*** Block opens ***

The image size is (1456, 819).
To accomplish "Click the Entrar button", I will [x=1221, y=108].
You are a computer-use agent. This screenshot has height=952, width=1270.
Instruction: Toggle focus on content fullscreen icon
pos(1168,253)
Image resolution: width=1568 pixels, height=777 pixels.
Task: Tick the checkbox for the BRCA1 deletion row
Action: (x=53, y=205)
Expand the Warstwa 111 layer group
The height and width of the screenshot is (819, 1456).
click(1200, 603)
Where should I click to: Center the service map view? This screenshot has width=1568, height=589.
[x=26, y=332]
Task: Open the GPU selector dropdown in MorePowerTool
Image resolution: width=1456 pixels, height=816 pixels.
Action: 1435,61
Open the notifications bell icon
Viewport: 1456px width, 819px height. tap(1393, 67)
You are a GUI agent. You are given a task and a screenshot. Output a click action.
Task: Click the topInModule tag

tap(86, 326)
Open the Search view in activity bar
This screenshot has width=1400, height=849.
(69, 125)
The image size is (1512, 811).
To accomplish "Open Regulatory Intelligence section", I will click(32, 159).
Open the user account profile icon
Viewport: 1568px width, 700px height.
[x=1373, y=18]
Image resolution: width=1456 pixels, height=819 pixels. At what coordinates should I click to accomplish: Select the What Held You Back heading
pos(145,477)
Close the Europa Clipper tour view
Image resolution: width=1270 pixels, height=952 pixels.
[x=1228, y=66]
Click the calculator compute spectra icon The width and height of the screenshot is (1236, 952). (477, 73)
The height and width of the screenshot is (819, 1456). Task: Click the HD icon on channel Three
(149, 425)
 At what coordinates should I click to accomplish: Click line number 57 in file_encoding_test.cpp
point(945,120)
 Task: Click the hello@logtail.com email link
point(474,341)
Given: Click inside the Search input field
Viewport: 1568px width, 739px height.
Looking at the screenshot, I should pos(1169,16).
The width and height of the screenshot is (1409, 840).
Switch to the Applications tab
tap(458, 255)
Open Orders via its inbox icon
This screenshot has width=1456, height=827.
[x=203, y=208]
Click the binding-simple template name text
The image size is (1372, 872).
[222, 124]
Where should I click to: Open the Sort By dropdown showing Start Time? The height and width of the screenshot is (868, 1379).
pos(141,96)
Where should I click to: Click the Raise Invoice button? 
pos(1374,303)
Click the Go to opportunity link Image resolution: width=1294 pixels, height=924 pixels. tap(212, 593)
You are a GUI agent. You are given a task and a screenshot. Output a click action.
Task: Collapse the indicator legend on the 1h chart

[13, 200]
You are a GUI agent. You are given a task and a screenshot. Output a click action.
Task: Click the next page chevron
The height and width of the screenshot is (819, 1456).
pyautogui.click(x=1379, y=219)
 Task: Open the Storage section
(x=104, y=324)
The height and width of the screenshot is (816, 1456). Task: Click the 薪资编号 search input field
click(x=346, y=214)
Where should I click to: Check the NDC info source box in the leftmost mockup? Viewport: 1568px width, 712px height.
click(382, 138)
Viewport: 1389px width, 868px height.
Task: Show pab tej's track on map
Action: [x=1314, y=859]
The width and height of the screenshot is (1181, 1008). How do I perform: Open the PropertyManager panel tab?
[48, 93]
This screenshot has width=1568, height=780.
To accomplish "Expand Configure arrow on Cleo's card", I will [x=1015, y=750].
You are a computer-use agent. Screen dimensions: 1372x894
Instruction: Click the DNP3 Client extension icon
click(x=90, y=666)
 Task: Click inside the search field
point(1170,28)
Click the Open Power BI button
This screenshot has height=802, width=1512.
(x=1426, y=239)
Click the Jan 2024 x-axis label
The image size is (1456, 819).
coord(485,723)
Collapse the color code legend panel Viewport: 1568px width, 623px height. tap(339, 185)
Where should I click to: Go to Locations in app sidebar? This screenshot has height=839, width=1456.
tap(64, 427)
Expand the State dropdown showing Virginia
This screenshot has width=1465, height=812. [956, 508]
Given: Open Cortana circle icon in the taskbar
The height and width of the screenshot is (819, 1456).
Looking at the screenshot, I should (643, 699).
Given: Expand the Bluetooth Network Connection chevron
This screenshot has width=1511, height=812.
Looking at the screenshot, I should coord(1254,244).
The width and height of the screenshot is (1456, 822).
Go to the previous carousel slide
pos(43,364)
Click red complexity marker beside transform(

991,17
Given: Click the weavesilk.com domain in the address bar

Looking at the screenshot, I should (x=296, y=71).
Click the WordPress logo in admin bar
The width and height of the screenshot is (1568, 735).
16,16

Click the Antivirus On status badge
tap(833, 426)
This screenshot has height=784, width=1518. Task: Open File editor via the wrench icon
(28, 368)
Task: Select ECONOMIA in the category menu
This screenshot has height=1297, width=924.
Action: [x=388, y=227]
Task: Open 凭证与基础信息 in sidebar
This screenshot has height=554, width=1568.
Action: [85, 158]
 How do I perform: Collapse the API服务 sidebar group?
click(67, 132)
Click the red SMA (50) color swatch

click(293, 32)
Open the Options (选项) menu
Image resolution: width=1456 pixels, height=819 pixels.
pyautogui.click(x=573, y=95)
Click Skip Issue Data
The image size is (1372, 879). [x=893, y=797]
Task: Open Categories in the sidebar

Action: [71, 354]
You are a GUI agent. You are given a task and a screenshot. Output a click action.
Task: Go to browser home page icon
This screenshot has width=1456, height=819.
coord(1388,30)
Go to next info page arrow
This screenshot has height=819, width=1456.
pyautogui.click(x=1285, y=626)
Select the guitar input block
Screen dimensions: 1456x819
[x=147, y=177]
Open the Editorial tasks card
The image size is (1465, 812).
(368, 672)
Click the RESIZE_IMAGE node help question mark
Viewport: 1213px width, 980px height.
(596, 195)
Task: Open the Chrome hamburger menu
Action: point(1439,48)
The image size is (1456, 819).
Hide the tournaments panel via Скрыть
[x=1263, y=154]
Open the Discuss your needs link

*** Block closes ***

WORK REQUIRED: Retype every record exactly, omitting nothing.

ANSWER TO THIS TASK:
The image size is (1456, 819).
To accomplish "Click the Entrar button", I will [x=1221, y=108].
You are a computer-use agent. This screenshot has height=952, width=1270.
Instruction: Toggle focus on content fullscreen icon
pos(1168,253)
Image resolution: width=1568 pixels, height=777 pixels.
Task: Tick the checkbox for the BRCA1 deletion row
Action: (x=53, y=205)
Expand the Warstwa 111 layer group
The height and width of the screenshot is (819, 1456).
click(1200, 603)
Where should I click to: Center the service map view? This screenshot has width=1568, height=589.
[x=26, y=332]
Task: Open the GPU selector dropdown in MorePowerTool
Image resolution: width=1456 pixels, height=816 pixels.
Action: 1435,61
Open the notifications bell icon
Viewport: 1456px width, 819px height. tap(1393, 67)
You are a GUI agent. You are given a task and a screenshot. Output a click action.
Task: Click the topInModule tag

tap(86, 326)
Open the Search view in activity bar
This screenshot has width=1400, height=849.
(69, 125)
The image size is (1512, 811).
To accomplish "Open Regulatory Intelligence section", I will click(32, 159).
Open the user account profile icon
Viewport: 1568px width, 700px height.
[x=1373, y=18]
Image resolution: width=1456 pixels, height=819 pixels. At what coordinates should I click to accomplish: Select the What Held You Back heading
pos(145,477)
Close the Europa Clipper tour view
Image resolution: width=1270 pixels, height=952 pixels.
[x=1228, y=66]
Click the calculator compute spectra icon The width and height of the screenshot is (1236, 952). (477, 73)
The height and width of the screenshot is (819, 1456). Task: Click the HD icon on channel Three
(149, 425)
 At what coordinates should I click to accomplish: Click line number 57 in file_encoding_test.cpp
point(945,120)
 Task: Click the hello@logtail.com email link
point(474,341)
Given: Click inside the Search input field
Viewport: 1568px width, 739px height.
Looking at the screenshot, I should pos(1169,16).
The width and height of the screenshot is (1409, 840).
Switch to the Applications tab
tap(458, 255)
Open Orders via its inbox icon
This screenshot has width=1456, height=827.
[x=203, y=208]
Click the binding-simple template name text
The image size is (1372, 872).
[222, 124]
Where should I click to: Open the Sort By dropdown showing Start Time? The height and width of the screenshot is (868, 1379).
pos(141,96)
Where should I click to: Click the Raise Invoice button? 
pos(1374,303)
Click the Go to opportunity link Image resolution: width=1294 pixels, height=924 pixels. tap(212, 593)
You are a GUI agent. You are given a task and a screenshot. Output a click action.
Task: Collapse the indicator legend on the 1h chart

[13, 200]
You are a GUI agent. You are given a task and a screenshot. Output a click action.
Task: Click the next page chevron
The height and width of the screenshot is (819, 1456).
pyautogui.click(x=1379, y=219)
 Task: Open the Storage section
(x=104, y=324)
The height and width of the screenshot is (816, 1456). Task: Click the 薪资编号 search input field
click(x=346, y=214)
Where should I click to: Check the NDC info source box in the leftmost mockup? Viewport: 1568px width, 712px height.
click(382, 138)
Viewport: 1389px width, 868px height.
Task: Show pab tej's track on map
Action: [x=1314, y=859]
The width and height of the screenshot is (1181, 1008). How do I perform: Open the PropertyManager panel tab?
[48, 93]
This screenshot has width=1568, height=780.
To accomplish "Expand Configure arrow on Cleo's card", I will [x=1015, y=750].
You are a computer-use agent. Screen dimensions: 1372x894
Instruction: Click the DNP3 Client extension icon
click(x=90, y=666)
 Task: Click inside the search field
point(1170,28)
Click the Open Power BI button
This screenshot has height=802, width=1512.
(x=1426, y=239)
Click the Jan 2024 x-axis label
The image size is (1456, 819).
coord(485,723)
Collapse the color code legend panel Viewport: 1568px width, 623px height. tap(339, 185)
Where should I click to: Go to Locations in app sidebar? This screenshot has height=839, width=1456.
tap(64, 427)
Expand the State dropdown showing Virginia
This screenshot has width=1465, height=812. [956, 508]
Given: Open Cortana circle icon in the taskbar
The height and width of the screenshot is (819, 1456).
Looking at the screenshot, I should (643, 699).
Given: Expand the Bluetooth Network Connection chevron
This screenshot has width=1511, height=812.
Looking at the screenshot, I should coord(1254,244).
The width and height of the screenshot is (1456, 822).
Go to the previous carousel slide
pos(43,364)
Click red complexity marker beside transform(

991,17
Given: Click the weavesilk.com domain in the address bar

Looking at the screenshot, I should (x=296, y=71).
Click the WordPress logo in admin bar
The width and height of the screenshot is (1568, 735).
16,16

Click the Antivirus On status badge
tap(833, 426)
This screenshot has height=784, width=1518. Task: Open File editor via the wrench icon
(28, 368)
Task: Select ECONOMIA in the category menu
This screenshot has height=1297, width=924.
Action: [x=388, y=227]
Task: Open 凭证与基础信息 in sidebar
This screenshot has height=554, width=1568.
Action: [85, 158]
 How do I perform: Collapse the API服务 sidebar group?
click(67, 132)
Click the red SMA (50) color swatch

click(293, 32)
Open the Options (选项) menu
Image resolution: width=1456 pixels, height=819 pixels.
pyautogui.click(x=573, y=95)
Click Skip Issue Data
The image size is (1372, 879). [x=893, y=797]
Task: Open Categories in the sidebar

Action: [71, 354]
You are a GUI agent. You are given a task and a screenshot. Output a click action.
Task: Go to browser home page icon
This screenshot has width=1456, height=819.
coord(1388,30)
Go to next info page arrow
This screenshot has height=819, width=1456.
pyautogui.click(x=1285, y=626)
Select the guitar input block
Screen dimensions: 1456x819
[x=147, y=177]
Open the Editorial tasks card
The image size is (1465, 812).
(368, 672)
Click the RESIZE_IMAGE node help question mark
Viewport: 1213px width, 980px height.
(596, 195)
Task: Open the Chrome hamburger menu
Action: point(1439,48)
The image size is (1456, 819).
Hide the tournaments panel via Скрыть
[x=1263, y=154]
Open the Discuss your needs link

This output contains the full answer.